# [ZIEL A]
Gib aus dem Text über das Unternehmen Bruno den Abschnitt von „Der deutsche Hafenkommandant“ bis einschließlich „zur See geehrt.“ wortgetreu wieder.

# [EXTRAHIERTER TEXT]
Unternehmen Bruno

Das Unternehmen Bruno war der Deckname einer Operation, welche die Sprengung der Kreuzschanzschleuse (Kruisschans) von Antwerpen[1] durch deutsche Kampfschwimmer der Kleinkampfverbände der Kriegsmarine zum Ziel hatte. Das Kommandounternehmen erfolgte in der Nacht vom 16. auf den 17. September 1944 und verlief erfolgreich.

Ausgangssituation, Planung und Verlauf

Ende August 1944 war die deutsche Front in Frankreich großteils zusammengebrochen.[2] Die Alliierten waren aus ihren Brückenköpfen in der Normandie im Zuge der Operation Neptune ausgebrochen und stießen im Rahmen ihrer Offensive ohne nennenswerten Widerstand durch Nordfrankreich und Belgien vor. Dort besetzten sie Antwerpen am 4. September nach kurzem Kampf. Den Alliierten erschloss sich dadurch der wichtigste Umschlagshafen Europas. Obwohl der Dockhafen relativ weit am Oberlauf der Schelde lag, wurde er dennoch durch die Gezeiten beeinflusst. Daher sorgten Schleusen dafür, dass der Wasserspiegel im Hafenbecken konstant blieb und dieser so ständig von Schiffen genutzt werden konnte, die dieses Nadelöhr passieren mussten.[3]

Der deutsche Hafenkommandant von Antwerpen, Fregattenkapitän Joachim Szyskowitz[A 1], kam bei der beabsichtigten Zerstörung der Hafenschleusen ums Leben und wurde posthum für diese Tat mit dem Ritterkreuz des Eisernen Kreuzes sowie der Beförderung zum Kapitän zur See geehrt.

# [ZIEL B]
Wandle die Einträge von der Zeile mit „Task: Open live expression eye icon“ bis einschließlich der Zeile mit „Switch to the Satellit“ in eine nummerierte Liste um und lass dabei Leerzeilen weg.

[Einträge zum Zeigen auf Wörter und Elemente]
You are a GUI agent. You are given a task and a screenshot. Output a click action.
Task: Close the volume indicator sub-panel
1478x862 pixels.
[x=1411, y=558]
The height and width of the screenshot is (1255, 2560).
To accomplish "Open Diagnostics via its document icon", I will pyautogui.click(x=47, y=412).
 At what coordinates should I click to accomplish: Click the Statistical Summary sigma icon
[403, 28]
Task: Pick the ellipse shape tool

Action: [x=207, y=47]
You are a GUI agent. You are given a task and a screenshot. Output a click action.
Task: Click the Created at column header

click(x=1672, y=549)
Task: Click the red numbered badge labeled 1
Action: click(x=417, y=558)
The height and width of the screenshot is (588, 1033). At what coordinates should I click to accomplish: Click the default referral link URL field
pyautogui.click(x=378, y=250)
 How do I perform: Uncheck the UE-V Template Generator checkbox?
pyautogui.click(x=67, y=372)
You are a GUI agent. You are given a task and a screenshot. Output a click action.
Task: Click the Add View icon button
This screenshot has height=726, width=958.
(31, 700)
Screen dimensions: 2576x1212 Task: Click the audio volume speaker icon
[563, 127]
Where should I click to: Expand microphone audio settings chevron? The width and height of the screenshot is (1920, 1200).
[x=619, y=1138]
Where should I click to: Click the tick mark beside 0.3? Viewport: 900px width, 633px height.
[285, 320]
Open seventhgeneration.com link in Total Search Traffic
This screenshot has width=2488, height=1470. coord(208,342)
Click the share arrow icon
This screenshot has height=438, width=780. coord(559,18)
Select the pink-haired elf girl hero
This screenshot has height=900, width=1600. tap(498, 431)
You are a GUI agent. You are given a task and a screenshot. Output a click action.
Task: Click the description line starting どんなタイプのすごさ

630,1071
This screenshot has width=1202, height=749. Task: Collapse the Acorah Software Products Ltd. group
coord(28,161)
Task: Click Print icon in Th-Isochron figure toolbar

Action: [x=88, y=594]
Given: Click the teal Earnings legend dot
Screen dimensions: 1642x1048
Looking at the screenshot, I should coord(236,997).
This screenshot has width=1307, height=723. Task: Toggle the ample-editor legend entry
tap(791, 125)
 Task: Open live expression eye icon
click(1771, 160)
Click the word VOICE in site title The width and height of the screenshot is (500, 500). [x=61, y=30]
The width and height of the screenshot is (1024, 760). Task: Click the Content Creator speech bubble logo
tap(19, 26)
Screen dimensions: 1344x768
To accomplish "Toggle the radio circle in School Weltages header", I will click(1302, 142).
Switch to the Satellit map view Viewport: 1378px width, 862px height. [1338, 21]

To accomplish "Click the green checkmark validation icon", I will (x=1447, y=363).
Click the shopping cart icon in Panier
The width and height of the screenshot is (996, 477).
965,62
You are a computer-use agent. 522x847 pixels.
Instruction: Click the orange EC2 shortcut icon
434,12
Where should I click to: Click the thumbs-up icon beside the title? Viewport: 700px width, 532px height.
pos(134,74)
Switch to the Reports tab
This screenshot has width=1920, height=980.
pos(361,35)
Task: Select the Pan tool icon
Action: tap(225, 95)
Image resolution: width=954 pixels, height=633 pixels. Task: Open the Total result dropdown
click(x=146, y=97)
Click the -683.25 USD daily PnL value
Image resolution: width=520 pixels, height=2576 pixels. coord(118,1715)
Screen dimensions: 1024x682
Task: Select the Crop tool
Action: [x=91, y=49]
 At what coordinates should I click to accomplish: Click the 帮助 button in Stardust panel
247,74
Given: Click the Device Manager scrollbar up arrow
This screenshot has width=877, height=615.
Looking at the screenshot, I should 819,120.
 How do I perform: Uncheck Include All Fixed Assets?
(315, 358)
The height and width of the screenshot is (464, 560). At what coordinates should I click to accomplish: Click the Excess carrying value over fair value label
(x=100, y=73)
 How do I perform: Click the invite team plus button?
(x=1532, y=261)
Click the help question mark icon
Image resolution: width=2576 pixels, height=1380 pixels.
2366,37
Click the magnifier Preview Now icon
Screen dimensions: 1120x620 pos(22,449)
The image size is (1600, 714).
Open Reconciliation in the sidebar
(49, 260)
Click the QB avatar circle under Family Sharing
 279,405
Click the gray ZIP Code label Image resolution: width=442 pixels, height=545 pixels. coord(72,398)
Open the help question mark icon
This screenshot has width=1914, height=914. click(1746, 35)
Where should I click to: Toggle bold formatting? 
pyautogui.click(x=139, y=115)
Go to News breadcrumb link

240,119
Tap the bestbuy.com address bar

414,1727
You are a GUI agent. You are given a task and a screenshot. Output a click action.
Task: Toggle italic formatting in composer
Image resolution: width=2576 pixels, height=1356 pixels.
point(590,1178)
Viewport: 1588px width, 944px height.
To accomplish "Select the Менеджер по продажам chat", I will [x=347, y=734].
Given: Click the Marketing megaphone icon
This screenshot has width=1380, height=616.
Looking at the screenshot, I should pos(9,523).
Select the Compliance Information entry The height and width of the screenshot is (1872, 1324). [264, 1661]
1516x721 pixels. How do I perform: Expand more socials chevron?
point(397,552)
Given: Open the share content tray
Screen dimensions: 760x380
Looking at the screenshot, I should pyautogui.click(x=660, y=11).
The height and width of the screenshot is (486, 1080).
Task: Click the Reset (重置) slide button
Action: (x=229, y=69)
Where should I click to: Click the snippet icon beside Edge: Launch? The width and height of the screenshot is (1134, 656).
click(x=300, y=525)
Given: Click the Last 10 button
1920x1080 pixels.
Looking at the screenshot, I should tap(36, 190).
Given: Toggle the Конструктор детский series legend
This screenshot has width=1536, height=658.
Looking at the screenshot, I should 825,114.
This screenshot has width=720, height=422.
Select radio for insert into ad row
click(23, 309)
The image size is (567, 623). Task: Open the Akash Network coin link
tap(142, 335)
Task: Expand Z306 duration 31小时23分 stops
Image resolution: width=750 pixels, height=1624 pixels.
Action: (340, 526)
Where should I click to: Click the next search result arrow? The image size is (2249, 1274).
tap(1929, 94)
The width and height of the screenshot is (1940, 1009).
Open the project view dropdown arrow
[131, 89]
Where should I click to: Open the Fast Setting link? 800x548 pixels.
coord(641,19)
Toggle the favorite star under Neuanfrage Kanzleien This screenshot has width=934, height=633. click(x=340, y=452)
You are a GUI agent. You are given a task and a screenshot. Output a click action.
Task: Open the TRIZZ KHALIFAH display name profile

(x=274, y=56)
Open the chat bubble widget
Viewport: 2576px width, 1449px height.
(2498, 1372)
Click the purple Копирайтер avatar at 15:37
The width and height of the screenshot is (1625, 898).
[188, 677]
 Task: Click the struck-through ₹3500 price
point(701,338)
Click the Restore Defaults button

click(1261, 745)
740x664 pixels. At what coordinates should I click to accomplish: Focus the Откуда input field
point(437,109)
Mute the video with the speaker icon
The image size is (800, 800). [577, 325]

# [VOLLSTÄNDIGE AUSGABE A]
Der deutsche Hafenkommandant von Antwerpen, Fregattenkapitän Joachim Szyskowitz[A 1], kam bei der beabsichtigten Zerstörung der Hafenschleusen ums Leben und wurde posthum für diese Tat mit dem Ritterkreuz des Eisernen Kreuzes sowie der Beförderung zum Kapitän zur See geehrt.

# [VOLLSTÄNDIGE AUSGABE B]
1.  Task: Open live expression eye icon
2. click(1771, 160)
3. Click the word VOICE in site title The width and height of the screenshot is (500, 500). [x=61, y=30]
4. The width and height of the screenshot is (1024, 760). Task: Click the Content Creator speech bubble logo
5. tap(19, 26)
6. Screen dimensions: 1344x768
7. To accomplish "Toggle the radio circle in School Weltages header", I will click(1302, 142).
8. Switch to the Satellit map view Viewport: 1378px width, 862px height. [1338, 21]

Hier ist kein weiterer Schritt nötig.